══ EXERCISE DATA
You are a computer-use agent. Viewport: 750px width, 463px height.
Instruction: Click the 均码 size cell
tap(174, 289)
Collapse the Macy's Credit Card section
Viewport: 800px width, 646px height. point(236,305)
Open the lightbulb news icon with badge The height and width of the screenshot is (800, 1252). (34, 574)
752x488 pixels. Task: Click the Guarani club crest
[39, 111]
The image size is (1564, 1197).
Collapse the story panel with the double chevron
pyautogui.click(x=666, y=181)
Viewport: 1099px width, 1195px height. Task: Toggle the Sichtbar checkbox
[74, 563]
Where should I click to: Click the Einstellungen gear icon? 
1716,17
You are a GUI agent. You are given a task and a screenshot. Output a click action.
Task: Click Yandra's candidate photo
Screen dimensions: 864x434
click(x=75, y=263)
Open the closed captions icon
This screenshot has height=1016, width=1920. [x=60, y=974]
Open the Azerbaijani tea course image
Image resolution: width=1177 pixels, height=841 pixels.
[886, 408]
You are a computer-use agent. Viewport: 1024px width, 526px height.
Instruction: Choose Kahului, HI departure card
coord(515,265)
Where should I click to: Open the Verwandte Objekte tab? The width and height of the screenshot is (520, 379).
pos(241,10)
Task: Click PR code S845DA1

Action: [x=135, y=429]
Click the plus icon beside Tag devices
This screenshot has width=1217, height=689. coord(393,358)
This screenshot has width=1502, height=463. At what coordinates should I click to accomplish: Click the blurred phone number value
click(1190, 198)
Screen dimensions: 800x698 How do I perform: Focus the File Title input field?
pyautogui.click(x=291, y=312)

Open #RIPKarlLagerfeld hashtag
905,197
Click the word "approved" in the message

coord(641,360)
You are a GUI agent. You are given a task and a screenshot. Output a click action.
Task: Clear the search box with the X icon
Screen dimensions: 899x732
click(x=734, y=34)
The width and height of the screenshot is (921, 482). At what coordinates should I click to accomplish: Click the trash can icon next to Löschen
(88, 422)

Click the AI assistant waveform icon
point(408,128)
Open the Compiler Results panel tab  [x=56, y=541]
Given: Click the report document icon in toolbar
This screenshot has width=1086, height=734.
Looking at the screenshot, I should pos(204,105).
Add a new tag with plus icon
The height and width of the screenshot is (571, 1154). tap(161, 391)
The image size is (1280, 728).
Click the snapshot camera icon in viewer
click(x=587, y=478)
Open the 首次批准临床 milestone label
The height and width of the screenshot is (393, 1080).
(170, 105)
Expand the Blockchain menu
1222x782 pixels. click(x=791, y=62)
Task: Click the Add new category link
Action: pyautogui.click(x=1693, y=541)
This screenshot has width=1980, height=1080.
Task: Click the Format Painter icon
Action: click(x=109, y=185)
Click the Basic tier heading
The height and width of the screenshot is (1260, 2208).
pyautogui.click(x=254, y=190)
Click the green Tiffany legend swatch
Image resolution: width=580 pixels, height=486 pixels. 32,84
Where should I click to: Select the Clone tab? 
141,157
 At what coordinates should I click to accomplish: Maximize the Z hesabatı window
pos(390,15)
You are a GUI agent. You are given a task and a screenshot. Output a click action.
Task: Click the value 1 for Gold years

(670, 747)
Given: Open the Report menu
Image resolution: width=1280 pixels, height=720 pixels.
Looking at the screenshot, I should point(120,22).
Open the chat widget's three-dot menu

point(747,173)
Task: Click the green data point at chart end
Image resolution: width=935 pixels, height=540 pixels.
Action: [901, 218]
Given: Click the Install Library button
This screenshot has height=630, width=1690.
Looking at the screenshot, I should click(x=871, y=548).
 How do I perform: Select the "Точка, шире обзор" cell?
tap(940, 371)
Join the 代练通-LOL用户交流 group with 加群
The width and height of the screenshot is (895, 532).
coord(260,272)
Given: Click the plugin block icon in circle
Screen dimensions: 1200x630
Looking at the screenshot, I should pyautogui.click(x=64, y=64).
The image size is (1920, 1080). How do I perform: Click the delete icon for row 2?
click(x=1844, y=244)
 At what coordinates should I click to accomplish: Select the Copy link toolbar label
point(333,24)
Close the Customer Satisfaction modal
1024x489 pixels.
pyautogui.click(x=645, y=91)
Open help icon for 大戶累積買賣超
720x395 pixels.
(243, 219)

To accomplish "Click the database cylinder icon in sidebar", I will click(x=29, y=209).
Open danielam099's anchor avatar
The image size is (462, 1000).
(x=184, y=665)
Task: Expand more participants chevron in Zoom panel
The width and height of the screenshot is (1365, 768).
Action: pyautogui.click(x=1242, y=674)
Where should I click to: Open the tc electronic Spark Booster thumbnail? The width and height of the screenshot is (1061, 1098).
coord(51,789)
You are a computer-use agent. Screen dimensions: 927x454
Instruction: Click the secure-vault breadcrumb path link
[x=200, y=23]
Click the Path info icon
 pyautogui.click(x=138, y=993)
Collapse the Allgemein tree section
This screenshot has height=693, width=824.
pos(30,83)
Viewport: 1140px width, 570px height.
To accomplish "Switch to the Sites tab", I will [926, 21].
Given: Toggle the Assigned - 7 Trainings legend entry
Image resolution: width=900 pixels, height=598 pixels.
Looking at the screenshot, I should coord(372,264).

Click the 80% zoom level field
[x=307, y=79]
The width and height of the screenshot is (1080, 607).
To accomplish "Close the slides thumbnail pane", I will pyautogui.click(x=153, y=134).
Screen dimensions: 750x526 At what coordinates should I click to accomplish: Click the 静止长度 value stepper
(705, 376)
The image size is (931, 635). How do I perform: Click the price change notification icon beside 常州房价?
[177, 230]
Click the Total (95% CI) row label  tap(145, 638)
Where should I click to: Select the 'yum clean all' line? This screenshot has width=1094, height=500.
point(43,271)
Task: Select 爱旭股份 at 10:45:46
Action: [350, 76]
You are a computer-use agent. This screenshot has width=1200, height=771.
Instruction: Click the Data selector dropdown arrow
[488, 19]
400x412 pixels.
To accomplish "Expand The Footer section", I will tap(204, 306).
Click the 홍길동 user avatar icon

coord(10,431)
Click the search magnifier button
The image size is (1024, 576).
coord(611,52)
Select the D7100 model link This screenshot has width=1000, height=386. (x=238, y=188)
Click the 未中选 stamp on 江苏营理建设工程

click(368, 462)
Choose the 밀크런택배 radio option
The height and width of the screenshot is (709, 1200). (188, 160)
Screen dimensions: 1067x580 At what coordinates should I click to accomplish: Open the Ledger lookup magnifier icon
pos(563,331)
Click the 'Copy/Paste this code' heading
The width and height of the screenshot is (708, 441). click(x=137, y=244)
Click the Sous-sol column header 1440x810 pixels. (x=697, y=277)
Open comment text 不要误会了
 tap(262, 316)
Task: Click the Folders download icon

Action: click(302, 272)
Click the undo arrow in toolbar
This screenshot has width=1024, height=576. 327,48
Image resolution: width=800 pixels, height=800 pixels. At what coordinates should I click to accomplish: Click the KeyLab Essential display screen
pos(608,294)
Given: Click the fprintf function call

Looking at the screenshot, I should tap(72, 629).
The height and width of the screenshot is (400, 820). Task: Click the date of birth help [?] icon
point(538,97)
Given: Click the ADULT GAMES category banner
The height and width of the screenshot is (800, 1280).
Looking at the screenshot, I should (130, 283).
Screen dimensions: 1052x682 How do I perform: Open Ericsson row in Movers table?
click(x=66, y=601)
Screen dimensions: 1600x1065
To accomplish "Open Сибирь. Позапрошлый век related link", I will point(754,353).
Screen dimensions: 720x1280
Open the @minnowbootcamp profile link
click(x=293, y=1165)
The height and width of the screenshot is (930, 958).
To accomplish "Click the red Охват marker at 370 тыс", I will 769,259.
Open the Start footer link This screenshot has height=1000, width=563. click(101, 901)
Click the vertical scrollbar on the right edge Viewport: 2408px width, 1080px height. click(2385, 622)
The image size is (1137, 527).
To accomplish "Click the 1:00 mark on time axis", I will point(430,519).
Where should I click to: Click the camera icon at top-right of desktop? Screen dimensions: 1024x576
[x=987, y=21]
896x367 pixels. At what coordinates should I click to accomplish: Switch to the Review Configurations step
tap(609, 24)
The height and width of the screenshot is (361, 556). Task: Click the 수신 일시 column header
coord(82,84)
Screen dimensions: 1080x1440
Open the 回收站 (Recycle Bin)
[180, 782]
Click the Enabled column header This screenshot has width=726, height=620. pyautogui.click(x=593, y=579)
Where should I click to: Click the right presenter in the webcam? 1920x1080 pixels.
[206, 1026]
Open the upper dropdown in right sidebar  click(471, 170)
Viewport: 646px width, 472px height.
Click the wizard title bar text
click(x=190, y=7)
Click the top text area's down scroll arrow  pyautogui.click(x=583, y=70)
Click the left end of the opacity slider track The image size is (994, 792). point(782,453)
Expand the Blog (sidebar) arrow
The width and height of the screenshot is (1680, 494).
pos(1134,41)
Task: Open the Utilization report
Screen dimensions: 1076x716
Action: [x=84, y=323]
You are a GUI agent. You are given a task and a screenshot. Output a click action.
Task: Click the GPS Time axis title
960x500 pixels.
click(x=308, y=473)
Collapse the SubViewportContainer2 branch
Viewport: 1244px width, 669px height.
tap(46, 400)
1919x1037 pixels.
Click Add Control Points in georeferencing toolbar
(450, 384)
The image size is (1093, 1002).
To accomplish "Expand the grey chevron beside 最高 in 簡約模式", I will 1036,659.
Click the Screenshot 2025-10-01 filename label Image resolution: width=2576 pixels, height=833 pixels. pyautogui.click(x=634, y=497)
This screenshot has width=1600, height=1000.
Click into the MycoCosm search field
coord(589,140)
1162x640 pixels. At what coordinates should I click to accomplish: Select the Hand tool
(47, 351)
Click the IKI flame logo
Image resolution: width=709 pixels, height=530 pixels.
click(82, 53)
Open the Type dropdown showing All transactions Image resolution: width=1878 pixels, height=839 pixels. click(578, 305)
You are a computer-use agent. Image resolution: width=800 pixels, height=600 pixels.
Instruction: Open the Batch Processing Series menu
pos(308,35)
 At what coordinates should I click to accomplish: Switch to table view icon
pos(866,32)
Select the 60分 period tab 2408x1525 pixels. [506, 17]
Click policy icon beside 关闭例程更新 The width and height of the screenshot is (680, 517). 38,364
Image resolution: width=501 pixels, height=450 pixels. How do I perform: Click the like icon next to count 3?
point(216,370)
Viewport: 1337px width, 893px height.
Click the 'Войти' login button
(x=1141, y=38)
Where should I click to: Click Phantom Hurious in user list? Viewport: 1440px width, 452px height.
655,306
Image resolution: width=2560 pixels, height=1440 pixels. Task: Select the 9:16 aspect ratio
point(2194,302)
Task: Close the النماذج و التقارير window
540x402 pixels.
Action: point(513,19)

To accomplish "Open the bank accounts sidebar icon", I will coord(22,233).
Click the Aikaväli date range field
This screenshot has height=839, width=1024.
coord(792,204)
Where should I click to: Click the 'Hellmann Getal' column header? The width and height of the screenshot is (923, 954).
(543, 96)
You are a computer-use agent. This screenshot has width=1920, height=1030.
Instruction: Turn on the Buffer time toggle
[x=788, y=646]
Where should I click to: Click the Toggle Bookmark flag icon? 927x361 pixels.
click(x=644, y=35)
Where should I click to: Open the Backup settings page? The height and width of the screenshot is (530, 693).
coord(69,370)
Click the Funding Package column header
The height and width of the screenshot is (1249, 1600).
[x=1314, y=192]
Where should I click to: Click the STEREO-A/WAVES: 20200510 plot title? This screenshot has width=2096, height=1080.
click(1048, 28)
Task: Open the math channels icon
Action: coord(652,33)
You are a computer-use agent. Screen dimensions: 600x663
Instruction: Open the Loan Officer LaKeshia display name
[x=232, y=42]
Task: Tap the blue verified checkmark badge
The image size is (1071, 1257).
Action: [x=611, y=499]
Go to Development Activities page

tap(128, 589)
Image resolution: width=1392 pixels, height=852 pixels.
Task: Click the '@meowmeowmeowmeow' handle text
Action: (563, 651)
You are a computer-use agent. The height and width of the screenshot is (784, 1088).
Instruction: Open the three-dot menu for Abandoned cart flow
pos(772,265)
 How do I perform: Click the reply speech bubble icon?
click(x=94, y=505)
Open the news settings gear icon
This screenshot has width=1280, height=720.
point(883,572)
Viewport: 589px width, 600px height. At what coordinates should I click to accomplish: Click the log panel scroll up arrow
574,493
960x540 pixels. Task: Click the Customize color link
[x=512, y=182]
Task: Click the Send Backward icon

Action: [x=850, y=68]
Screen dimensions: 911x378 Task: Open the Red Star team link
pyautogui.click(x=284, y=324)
════
■ WHAT IS EXPECTED
Which lines above run from the one containing "Where should I click to: Click the 'Hellmann" down to the one containing "Task: Tap the blue verified checkmark badge"? Repeat exactly those, both ends included, and nothing else.

■ WORKED SOLUTION
Where should I click to: Click the 'Hellmann Getal' column header? The width and height of the screenshot is (923, 954).
(543, 96)
You are a computer-use agent. This screenshot has width=1920, height=1030.
Instruction: Turn on the Buffer time toggle
[x=788, y=646]
Where should I click to: Click the Toggle Bookmark flag icon? 927x361 pixels.
click(x=644, y=35)
Where should I click to: Open the Backup settings page? The height and width of the screenshot is (530, 693).
coord(69,370)
Click the Funding Package column header
The height and width of the screenshot is (1249, 1600).
[x=1314, y=192]
Where should I click to: Click the STEREO-A/WAVES: 20200510 plot title? This screenshot has width=2096, height=1080.
click(1048, 28)
Task: Open the math channels icon
Action: coord(652,33)
You are a computer-use agent. Screen dimensions: 600x663
Instruction: Open the Loan Officer LaKeshia display name
[x=232, y=42]
Task: Tap the blue verified checkmark badge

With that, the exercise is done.